Direito Penal | 16/jul/2010

Fonte: STJ - Superior Tribunal de Justiça

O ministro Hamilton Carvalhido, no exercício da presidência do Superior Tribunal de Justiça (STJ), deferiu o pedido de liberdade provisória a Alex Machado da Silva, preso em flagrante pelo crime de furto tentado. A decisão determina, ainda, que Silva assine termo de compromisso de comparecimento nas datas designadas e de não mudar de residência, nem se ausentar do distrito da culpa, sem antecedente comunicação.

Silva foi preso em flagrante em 17 de fevereiro deste ano porque tentou furtar um jogo de lençol, no valor de R$ 69,90, pertencente ao Supermercado Bretas, em Juiz de Fora (MG). O pedido de liberdade provisória, de março de 2010, não foi apreciado pelo juízo da 3ª Vara Criminal de Juiz de Fora.

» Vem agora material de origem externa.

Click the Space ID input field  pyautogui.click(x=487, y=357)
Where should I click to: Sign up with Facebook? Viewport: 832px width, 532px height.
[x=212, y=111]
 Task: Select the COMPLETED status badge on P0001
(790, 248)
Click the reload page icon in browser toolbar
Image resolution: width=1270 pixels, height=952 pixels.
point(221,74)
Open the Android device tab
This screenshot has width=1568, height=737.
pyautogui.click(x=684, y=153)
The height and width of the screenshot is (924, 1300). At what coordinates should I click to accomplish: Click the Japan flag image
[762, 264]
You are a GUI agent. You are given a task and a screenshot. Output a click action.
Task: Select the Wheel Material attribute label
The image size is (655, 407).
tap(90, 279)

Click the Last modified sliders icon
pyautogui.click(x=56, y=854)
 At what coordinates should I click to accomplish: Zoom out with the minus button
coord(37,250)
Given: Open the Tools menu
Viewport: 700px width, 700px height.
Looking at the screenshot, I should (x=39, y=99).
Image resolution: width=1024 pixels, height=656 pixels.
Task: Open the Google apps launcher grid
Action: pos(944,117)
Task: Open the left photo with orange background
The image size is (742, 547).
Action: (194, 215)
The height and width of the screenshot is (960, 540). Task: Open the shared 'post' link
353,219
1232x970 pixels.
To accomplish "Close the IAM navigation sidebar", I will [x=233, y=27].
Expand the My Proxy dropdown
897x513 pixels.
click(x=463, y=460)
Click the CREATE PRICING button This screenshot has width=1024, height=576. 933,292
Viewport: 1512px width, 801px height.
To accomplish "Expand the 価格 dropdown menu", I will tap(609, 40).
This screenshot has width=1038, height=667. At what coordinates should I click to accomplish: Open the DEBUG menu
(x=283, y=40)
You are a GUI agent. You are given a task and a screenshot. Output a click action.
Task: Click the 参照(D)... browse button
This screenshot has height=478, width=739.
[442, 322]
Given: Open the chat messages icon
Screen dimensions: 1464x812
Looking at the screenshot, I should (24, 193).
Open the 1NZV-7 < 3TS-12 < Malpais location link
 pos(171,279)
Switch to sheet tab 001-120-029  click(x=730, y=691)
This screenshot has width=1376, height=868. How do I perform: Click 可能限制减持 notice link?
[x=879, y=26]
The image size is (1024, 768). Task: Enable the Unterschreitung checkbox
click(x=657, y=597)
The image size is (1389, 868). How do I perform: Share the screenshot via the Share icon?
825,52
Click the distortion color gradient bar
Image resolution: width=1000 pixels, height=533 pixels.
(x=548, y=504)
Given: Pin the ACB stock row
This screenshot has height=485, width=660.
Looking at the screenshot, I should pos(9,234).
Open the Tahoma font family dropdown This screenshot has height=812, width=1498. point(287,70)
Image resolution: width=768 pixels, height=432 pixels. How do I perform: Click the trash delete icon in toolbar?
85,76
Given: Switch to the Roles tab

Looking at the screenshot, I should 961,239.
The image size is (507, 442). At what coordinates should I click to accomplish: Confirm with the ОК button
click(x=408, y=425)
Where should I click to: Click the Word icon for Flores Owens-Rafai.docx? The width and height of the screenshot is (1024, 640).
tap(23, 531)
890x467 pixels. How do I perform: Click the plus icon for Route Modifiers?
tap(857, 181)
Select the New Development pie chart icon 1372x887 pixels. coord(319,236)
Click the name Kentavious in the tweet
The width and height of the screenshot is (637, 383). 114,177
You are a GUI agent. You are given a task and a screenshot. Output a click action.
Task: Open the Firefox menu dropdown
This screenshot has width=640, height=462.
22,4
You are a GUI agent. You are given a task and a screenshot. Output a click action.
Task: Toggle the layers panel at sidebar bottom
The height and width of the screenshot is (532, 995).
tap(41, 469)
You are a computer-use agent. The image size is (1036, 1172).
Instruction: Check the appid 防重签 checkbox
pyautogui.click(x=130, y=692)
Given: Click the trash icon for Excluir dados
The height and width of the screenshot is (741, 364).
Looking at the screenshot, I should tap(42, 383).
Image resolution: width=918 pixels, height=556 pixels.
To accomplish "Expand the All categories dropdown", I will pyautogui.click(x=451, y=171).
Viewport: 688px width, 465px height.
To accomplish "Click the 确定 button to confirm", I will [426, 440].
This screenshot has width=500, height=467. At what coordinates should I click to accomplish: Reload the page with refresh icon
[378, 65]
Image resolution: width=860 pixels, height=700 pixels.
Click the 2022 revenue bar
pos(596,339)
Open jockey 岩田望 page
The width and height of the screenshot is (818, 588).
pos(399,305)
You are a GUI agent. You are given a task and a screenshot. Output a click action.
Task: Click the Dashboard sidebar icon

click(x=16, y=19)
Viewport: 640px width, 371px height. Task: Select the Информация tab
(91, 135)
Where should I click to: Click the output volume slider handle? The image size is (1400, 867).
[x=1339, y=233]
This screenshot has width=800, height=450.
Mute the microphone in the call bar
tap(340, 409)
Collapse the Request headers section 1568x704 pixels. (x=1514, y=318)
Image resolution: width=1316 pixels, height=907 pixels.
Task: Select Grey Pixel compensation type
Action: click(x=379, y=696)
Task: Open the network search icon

A defesa, então, impetrou habeas corpus perante o Tribunal de Justiça de Minas Gerais, que não o analisou sob pena de supressão de instância, já que o juízo de primeiro grau não apreciou o pedido anterior.

No STJ, a defesa sustenta a ausência dos motivos legais que autorizam a prisão preventiva e aponta a não apreciação do pedido de liberdade pelo TJ/MG. “A demora na prestação jurisdicional pleiteada acarretará prejuízo irreparável ao paciente (Silva) que se verá impedido de cumprir sua pena na forma prescrita em lei ou, se for o caso, de recorrer ao Tribunal Superior contra decisão desfavorável a seus interesses”, afirmou.

Para o ministro Carvalhido, não se justifica a custódia cautelar ante a mora do Judiciário, principalmente em se tratando de furto simples tentado, em que Silva foi preso em flagrante, encontrando-se recluso há mais de quatro meses sem que seu pedido de liberdade provisória tenha sequer sido analisado.

Além de conceder a liminar, o ministro solicita informações o Tribunal de Justiça local e ao juízo da 3ª Vara Criminal de Juiz de Fora. Após, determina o encaminhamento do processo ao Ministério Público Federal, para a elaboração de parecer.

O mérito do habeas corpus será julgado pela Quinta Turma do STJ, sob a relatoria do ministro Jorge Mussi.